Says Joe Lockhart, the Kerry Edwards campaign’s senior advisor in email today: Our troops are the best-trained and best-led forces in the world, and they have been doing their job honorably and bravely. The problem is the commander in chief has not being doing his. George Bush refuses to recognize his failures in Iraq, so he can’t fix them and is doomed to repeat them.
When did they know and why did the administration ignore warnings from the IAEA to secure the nearly 380 tons of explosives in Iraq?
What is the chronology of action taken by the Bush administration after being informed that the explosives had gone missing? Why isn’t the president on TV right now reassuring the American people and the world?
The truth: “The immediate danger” of the lost stockpile, said an expert who recently led a team that searched Iraq for deadly arms, “is its potential use with insurgents in very small and powerful explosive devices. The other danger is that it can easily move into the terrorist web across the Middle East.”
George W’s marketing advisors seem to believe if they ingore the serious issues and take a ‘strong and powerful’ stance, the problems will somehow just go away. What I do not get is how 50%, give or take a few points, believe them???
The NY Times admits today that the weapon’s disappeared before US troops entered Baghdad
http://www.nytimes.com/2004/10/27/politics/27bomb.html
Then the NY Times (to make their anti-Bush point) quotes a Col. from the wrong unit – the 101st Airbone who was not the first unit to arrive at the facility in April. The Belmont Club blog (http://belmontclub.blogspot.com/) links to the original CBS story in April 2003 when the 3ID inspected al Qa Qaa and found no weapons but:
“…thousands of boxes, each of which contained three vials of white powder, together with documents written in Arabic that dealt with how to engage in chemical warfare.”

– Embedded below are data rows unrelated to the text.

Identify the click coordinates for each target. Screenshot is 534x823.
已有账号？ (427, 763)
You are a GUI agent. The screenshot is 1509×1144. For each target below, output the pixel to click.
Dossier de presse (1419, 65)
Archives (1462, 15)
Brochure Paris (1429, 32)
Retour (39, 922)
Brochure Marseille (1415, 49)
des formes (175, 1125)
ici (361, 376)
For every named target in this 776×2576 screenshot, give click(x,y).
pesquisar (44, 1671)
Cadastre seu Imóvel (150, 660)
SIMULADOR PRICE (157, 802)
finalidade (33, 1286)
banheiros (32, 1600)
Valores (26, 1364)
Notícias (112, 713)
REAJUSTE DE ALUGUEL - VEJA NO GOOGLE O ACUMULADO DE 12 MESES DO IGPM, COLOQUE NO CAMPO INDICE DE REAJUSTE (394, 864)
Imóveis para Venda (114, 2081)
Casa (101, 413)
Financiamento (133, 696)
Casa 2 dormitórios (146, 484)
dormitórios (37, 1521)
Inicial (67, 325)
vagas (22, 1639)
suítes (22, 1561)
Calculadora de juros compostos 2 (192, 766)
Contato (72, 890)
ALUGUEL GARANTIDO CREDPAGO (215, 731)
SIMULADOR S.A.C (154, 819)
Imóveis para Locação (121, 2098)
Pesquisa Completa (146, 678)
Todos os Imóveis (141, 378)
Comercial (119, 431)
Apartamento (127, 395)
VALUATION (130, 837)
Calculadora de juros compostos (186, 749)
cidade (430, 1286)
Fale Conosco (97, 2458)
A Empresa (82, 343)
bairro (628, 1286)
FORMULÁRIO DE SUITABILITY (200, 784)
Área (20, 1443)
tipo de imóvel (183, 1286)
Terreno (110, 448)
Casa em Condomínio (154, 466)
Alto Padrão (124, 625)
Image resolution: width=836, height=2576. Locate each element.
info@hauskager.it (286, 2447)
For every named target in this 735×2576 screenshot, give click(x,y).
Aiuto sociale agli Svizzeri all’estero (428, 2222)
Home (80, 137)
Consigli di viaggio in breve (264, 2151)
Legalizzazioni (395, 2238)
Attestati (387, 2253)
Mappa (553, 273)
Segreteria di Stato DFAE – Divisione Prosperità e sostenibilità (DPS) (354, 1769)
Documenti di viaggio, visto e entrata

http://www.cbsnews.com/stories/2003/04/04/iraq/main547667.shtml
Also MSNBC reports that:
“Pentagon officials say elements of the 101st airborne did conduct a thorough search of several facilities around the Al QaQaa compound for several weeks during the month of April in search of WMD. They found no WMD. And Pentagon officials say it’s not clear at that time whether those other elements of the 101st actually searched the Al QaQaa compound. Now, Pentagon officials say U.S. troops and members of the Iraq Survey Group did arrive at the Al QaQaa compound on May 27. And when they did, they found no HMX or RDX or any other weapons under seal at the time.”
http://www.talkingpointsmemo.com/archives/week_2004_10_24.php#003805
The document from the IAEA was dated October 2003 and claims these weapons disappeared in September 2003. It took the IAEA 4 months to figure that out, and they only release the document a week before the US election? Please.
I assume that it is because CBS and the NY Times have such a great track record for credibility we should believe that this letter isn’t fraudulent anyway?